THE TASK:
Each entry here needs to be given again exactly.
##### DATA FOR THE TASK #####
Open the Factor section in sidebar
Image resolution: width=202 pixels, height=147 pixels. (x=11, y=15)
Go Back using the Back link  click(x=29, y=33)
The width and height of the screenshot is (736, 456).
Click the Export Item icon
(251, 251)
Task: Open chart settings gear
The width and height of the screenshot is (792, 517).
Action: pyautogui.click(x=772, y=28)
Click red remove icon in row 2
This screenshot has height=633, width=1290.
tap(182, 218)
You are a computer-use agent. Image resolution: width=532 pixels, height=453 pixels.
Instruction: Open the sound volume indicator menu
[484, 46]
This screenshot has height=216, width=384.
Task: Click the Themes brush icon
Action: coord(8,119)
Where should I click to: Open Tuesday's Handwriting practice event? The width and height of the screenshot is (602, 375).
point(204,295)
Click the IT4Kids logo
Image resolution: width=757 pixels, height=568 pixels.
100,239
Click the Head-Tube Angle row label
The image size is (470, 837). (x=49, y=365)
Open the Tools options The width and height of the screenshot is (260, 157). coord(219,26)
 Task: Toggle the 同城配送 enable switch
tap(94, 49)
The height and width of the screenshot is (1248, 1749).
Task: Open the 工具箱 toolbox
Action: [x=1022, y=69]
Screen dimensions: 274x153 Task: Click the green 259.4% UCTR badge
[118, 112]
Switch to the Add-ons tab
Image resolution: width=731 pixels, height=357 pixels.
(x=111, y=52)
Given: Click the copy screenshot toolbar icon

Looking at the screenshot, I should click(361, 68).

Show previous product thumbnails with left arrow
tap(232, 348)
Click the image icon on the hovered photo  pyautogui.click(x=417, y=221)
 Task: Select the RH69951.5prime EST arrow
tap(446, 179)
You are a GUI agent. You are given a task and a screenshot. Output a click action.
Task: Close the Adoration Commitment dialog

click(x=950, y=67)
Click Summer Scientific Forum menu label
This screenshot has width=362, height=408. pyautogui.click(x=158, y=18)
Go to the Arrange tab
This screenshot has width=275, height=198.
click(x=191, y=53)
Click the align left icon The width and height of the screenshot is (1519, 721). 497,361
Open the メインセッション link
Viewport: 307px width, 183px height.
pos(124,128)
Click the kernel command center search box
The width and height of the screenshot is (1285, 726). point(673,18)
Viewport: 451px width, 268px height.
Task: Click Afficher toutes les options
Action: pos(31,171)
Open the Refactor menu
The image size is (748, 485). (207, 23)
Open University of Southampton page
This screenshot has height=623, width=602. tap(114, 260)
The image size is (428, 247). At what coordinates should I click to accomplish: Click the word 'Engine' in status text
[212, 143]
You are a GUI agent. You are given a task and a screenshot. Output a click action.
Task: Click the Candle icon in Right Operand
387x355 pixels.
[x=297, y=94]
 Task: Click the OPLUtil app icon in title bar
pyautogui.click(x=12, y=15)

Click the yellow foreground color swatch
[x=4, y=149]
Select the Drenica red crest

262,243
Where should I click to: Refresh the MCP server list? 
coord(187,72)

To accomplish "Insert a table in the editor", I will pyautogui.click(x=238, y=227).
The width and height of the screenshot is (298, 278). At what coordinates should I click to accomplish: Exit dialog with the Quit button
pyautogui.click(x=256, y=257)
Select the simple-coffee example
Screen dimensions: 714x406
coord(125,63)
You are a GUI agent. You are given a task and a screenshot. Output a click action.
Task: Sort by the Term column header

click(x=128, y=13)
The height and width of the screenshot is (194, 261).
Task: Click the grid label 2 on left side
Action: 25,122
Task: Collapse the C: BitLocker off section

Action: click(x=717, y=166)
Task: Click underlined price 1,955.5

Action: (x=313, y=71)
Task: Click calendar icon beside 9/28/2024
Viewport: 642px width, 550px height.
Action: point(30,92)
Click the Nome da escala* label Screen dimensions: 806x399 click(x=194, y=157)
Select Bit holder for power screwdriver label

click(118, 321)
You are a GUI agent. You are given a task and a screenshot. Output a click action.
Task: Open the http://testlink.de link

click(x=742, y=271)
#####
RESULT:
Open the Factor section in sidebar
Image resolution: width=202 pixels, height=147 pixels. (x=11, y=15)
Go Back using the Back link  click(x=29, y=33)
The width and height of the screenshot is (736, 456).
Click the Export Item icon
(251, 251)
Task: Open chart settings gear
The width and height of the screenshot is (792, 517).
Action: pyautogui.click(x=772, y=28)
Click red remove icon in row 2
This screenshot has height=633, width=1290.
tap(182, 218)
You are a computer-use agent. Image resolution: width=532 pixels, height=453 pixels.
Instruction: Open the sound volume indicator menu
[484, 46]
This screenshot has height=216, width=384.
Task: Click the Themes brush icon
Action: coord(8,119)
Where should I click to: Open Tuesday's Handwriting practice event? The width and height of the screenshot is (602, 375).
point(204,295)
Click the IT4Kids logo
Image resolution: width=757 pixels, height=568 pixels.
100,239
Click the Head-Tube Angle row label
The image size is (470, 837). (x=49, y=365)
Open the Tools options The width and height of the screenshot is (260, 157). coord(219,26)
 Task: Toggle the 同城配送 enable switch
tap(94, 49)
The height and width of the screenshot is (1248, 1749).
Task: Open the 工具箱 toolbox
Action: [x=1022, y=69]
Screen dimensions: 274x153 Task: Click the green 259.4% UCTR badge
[118, 112]
Switch to the Add-ons tab
Image resolution: width=731 pixels, height=357 pixels.
(x=111, y=52)
Given: Click the copy screenshot toolbar icon

Looking at the screenshot, I should click(361, 68).

Show previous product thumbnails with left arrow
tap(232, 348)
Click the image icon on the hovered photo  pyautogui.click(x=417, y=221)
 Task: Select the RH69951.5prime EST arrow
tap(446, 179)
You are a GUI agent. You are given a task and a screenshot. Output a click action.
Task: Close the Adoration Commitment dialog

click(x=950, y=67)
Click Summer Scientific Forum menu label
This screenshot has width=362, height=408. pyautogui.click(x=158, y=18)
Go to the Arrange tab
This screenshot has width=275, height=198.
click(x=191, y=53)
Click the align left icon The width and height of the screenshot is (1519, 721). 497,361
Open the メインセッション link
Viewport: 307px width, 183px height.
pos(124,128)
Click the kernel command center search box
The width and height of the screenshot is (1285, 726). point(673,18)
Viewport: 451px width, 268px height.
Task: Click Afficher toutes les options
Action: pos(31,171)
Open the Refactor menu
The image size is (748, 485). (207, 23)
Open University of Southampton page
This screenshot has height=623, width=602. tap(114, 260)
The image size is (428, 247). At what coordinates should I click to accomplish: Click the word 'Engine' in status text
[212, 143]
You are a GUI agent. You are given a task and a screenshot. Output a click action.
Task: Click the Candle icon in Right Operand
387x355 pixels.
[x=297, y=94]
 Task: Click the OPLUtil app icon in title bar
pyautogui.click(x=12, y=15)

Click the yellow foreground color swatch
[x=4, y=149]
Select the Drenica red crest

262,243
Where should I click to: Refresh the MCP server list? 
coord(187,72)

To accomplish "Insert a table in the editor", I will pyautogui.click(x=238, y=227).
The width and height of the screenshot is (298, 278). At what coordinates should I click to accomplish: Exit dialog with the Quit button
pyautogui.click(x=256, y=257)
Select the simple-coffee example
Screen dimensions: 714x406
coord(125,63)
You are a GUI agent. You are given a task and a screenshot. Output a click action.
Task: Sort by the Term column header

click(x=128, y=13)
The height and width of the screenshot is (194, 261).
Task: Click the grid label 2 on left side
Action: 25,122
Task: Collapse the C: BitLocker off section

Action: click(x=717, y=166)
Task: Click underlined price 1,955.5

Action: (x=313, y=71)
Task: Click calendar icon beside 9/28/2024
Viewport: 642px width, 550px height.
Action: point(30,92)
Click the Nome da escala* label Screen dimensions: 806x399 click(x=194, y=157)
Select Bit holder for power screwdriver label

click(118, 321)
You are a GUI agent. You are given a task and a screenshot. Output a click action.
Task: Open the http://testlink.de link

click(x=742, y=271)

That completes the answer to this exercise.